== YOUR OBJECTIVE ==
Find "Task: Open Einstellungen via the gear icon" and "Given: Click the bottom-right" in the records below. Copy the lines holding them and every line between, exactly, and no others.
(INPUT DATA begins)
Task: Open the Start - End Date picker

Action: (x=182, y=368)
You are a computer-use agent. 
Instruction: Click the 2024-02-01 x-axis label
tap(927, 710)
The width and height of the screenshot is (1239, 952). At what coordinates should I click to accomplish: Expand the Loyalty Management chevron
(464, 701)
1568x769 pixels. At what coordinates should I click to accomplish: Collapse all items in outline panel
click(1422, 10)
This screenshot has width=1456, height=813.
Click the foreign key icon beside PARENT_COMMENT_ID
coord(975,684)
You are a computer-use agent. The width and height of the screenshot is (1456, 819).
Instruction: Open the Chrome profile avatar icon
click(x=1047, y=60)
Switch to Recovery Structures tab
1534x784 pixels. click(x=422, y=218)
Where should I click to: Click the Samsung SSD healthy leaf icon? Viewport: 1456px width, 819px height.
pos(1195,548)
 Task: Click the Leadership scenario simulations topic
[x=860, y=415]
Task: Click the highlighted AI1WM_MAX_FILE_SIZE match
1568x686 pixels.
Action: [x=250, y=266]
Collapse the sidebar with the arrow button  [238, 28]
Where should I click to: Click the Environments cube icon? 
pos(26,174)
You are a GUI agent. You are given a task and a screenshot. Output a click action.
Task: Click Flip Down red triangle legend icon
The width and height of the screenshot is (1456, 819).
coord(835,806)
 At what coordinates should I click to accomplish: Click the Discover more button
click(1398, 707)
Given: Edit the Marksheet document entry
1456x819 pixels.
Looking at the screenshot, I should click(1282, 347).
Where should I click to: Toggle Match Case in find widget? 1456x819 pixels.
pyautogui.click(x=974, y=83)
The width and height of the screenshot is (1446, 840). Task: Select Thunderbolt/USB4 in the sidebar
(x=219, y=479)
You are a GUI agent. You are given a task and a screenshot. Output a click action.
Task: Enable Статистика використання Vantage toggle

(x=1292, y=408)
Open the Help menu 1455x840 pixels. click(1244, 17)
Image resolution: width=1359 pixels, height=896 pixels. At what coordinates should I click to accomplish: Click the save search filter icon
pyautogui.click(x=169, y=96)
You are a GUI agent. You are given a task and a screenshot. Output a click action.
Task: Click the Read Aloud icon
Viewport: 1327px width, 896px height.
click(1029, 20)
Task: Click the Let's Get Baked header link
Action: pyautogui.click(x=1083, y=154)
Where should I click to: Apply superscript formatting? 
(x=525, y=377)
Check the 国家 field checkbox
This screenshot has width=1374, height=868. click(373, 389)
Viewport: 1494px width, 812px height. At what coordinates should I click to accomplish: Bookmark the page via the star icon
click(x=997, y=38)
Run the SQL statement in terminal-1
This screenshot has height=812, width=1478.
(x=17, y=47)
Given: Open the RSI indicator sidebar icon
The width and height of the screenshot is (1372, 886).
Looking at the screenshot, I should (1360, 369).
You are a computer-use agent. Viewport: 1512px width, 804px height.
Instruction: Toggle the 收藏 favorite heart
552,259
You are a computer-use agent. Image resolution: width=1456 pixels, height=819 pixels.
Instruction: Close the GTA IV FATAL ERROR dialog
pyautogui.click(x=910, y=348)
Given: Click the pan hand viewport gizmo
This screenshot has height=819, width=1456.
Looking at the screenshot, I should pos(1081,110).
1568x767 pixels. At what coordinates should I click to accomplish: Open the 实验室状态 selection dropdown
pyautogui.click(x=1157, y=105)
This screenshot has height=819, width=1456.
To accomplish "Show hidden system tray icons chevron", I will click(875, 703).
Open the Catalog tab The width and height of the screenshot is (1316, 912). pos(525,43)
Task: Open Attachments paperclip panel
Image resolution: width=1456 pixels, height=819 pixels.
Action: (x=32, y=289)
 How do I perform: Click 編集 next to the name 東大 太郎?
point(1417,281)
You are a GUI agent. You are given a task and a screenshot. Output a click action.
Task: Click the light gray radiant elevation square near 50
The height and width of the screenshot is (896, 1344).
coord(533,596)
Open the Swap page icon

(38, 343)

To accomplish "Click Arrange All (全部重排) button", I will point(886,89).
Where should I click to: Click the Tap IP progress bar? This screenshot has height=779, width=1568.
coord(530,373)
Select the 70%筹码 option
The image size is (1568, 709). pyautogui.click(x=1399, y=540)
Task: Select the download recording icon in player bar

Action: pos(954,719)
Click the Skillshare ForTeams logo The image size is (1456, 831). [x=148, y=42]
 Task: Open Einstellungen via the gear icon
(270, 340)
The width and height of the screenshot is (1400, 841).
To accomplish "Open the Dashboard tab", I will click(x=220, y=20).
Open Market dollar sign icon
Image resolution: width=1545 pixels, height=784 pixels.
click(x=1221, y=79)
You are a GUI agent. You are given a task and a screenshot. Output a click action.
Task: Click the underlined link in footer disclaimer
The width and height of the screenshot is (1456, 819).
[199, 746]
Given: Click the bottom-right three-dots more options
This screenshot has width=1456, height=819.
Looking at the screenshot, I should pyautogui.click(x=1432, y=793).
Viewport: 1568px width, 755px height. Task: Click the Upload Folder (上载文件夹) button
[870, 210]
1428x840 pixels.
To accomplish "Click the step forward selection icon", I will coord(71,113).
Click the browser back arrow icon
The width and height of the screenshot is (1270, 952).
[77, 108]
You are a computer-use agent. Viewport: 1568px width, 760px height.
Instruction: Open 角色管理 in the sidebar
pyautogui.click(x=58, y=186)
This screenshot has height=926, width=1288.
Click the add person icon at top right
(INPUT DATA ends)
== SOLUTION FOR THIS TASK ==
 Task: Open Einstellungen via the gear icon
(270, 340)
The width and height of the screenshot is (1400, 841).
To accomplish "Open the Dashboard tab", I will click(x=220, y=20).
Open Market dollar sign icon
Image resolution: width=1545 pixels, height=784 pixels.
click(x=1221, y=79)
You are a GUI agent. You are given a task and a screenshot. Output a click action.
Task: Click the underlined link in footer disclaimer
The width and height of the screenshot is (1456, 819).
[199, 746]
Given: Click the bottom-right three-dots more options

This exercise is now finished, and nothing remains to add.